Al fin su hijo era un sacerdote y ella era una cristiana. Él sí que no merecía besar el polvo que pisaba aquella señora. Doña Ana, no obstante, prefirió darse un baño.
Al día siguiente, cuando fuesen a hacerle la alcoba, estaría la cama levantada, tiesa, fresca, sin un pliegue. Las butacas en su sitio, así como el orden de los libros.
Ese fingimiento era en ella segunda naturaleza. Su hijo era como todos, como todos los hombres, siempre fuera. Y ella de limpieza exquisita, de sobriedad y de la severidad misma.
El parentesco era cosa del parentesco, y ya iban tres. Otros dos y su padre. Uno que no servía para ver morir a una persona querida, que pecó de hablador cuando fue hombre de excelente sentido y no escasa perspicacia.
El sol, el sol brillante, la esperanza y la frescura se escondían por entre la apestada ciudad. A través del costoso vidrio y una remendada ventana se llegaba a ese lugar que sin ser catedral de nada, y rodeados de grietas podridas, ambigüedad y miseria, los rayos embrujaba.
Todos los cuadros se reconocían por igual. Todos. Todos iguales. Y como que demasiado intensos algunos, se fuera o no persona prejuiciosa. Los cambios resultaban tan suaves y fáciles, o simples, que no se distinguían. Circunstancias que evocaban por sí solas en toda esa rara funcionalidad.
Y todo con la puerta de un cuarto entreabierta, escuchándose el tiroteo del frente a unas manzanas del hotel donde residía tan pensión. Tiros de fusil toda la noche, tableteando una ametralladora apiñada por encima de las tejas desde donde alcanzaba la vista de una chimenea sin humo.
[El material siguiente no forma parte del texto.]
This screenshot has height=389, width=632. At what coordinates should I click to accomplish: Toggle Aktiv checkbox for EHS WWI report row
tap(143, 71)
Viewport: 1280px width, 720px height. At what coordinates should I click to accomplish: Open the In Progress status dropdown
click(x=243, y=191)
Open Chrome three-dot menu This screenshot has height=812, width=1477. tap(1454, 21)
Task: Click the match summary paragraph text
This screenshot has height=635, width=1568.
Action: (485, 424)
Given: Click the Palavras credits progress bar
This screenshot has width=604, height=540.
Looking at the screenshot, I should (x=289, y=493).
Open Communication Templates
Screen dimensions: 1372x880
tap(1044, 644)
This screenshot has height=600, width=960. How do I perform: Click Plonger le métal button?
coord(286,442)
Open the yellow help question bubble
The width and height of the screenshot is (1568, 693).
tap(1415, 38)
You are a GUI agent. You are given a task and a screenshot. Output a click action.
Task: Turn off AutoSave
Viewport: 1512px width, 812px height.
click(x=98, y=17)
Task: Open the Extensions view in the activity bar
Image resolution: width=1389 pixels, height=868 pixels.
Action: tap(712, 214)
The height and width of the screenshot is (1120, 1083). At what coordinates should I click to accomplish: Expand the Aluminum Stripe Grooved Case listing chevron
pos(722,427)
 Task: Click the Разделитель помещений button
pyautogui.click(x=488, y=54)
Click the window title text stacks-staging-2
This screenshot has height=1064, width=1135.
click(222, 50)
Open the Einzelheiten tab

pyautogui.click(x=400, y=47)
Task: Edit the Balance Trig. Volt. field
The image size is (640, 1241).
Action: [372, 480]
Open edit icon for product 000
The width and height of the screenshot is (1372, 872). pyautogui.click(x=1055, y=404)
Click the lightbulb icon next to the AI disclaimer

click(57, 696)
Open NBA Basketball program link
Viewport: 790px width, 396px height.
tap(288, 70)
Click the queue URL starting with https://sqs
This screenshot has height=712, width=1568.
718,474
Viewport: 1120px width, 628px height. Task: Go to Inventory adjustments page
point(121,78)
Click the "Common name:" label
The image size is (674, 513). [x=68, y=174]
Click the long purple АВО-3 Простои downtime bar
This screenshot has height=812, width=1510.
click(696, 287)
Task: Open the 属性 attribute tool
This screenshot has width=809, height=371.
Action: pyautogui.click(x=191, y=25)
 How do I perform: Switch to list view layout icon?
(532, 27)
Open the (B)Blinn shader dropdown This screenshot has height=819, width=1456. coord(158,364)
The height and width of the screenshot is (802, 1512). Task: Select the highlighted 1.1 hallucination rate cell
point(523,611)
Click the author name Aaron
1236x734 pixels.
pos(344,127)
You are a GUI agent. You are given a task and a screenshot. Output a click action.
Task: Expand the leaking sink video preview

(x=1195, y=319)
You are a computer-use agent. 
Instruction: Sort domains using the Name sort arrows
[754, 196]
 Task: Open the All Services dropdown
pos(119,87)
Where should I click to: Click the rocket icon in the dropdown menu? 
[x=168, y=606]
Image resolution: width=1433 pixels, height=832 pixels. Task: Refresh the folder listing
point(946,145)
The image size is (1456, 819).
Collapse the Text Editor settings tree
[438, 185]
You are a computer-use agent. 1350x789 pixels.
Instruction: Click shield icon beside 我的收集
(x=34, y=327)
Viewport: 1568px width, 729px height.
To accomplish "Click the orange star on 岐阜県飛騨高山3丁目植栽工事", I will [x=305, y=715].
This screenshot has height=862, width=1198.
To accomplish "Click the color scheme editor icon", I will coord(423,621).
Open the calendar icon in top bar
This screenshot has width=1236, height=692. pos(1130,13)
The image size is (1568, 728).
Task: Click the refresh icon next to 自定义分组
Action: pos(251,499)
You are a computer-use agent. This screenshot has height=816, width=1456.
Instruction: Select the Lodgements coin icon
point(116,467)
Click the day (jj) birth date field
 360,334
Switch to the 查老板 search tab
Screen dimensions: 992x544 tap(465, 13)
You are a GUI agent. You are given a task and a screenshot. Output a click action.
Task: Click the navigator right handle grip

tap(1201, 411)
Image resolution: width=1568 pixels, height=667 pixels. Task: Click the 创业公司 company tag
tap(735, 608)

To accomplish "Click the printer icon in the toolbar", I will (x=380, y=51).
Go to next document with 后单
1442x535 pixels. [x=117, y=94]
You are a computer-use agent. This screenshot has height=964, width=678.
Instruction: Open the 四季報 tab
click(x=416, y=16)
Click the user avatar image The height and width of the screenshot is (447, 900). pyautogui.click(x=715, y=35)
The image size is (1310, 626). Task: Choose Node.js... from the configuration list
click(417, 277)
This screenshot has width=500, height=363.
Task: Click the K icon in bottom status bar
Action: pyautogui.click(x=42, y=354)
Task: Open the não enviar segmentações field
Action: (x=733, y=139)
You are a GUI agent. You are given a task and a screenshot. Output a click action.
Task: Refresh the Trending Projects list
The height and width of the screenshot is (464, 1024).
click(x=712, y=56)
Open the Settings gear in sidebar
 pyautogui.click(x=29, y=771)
Era la guerra, que cambiaba a las personas. O las personas a la guerra. Y viento de libertad en forma de cuadros, colores y marcos útiles. Porque quien entraba no salía disparando. Y eso que en tal lugar no había inocentes, ni crucificadores ni mártires, pero estaban en guerra: todos. Todos. Con los agravantes del parentesco y tipos harto peligrosos.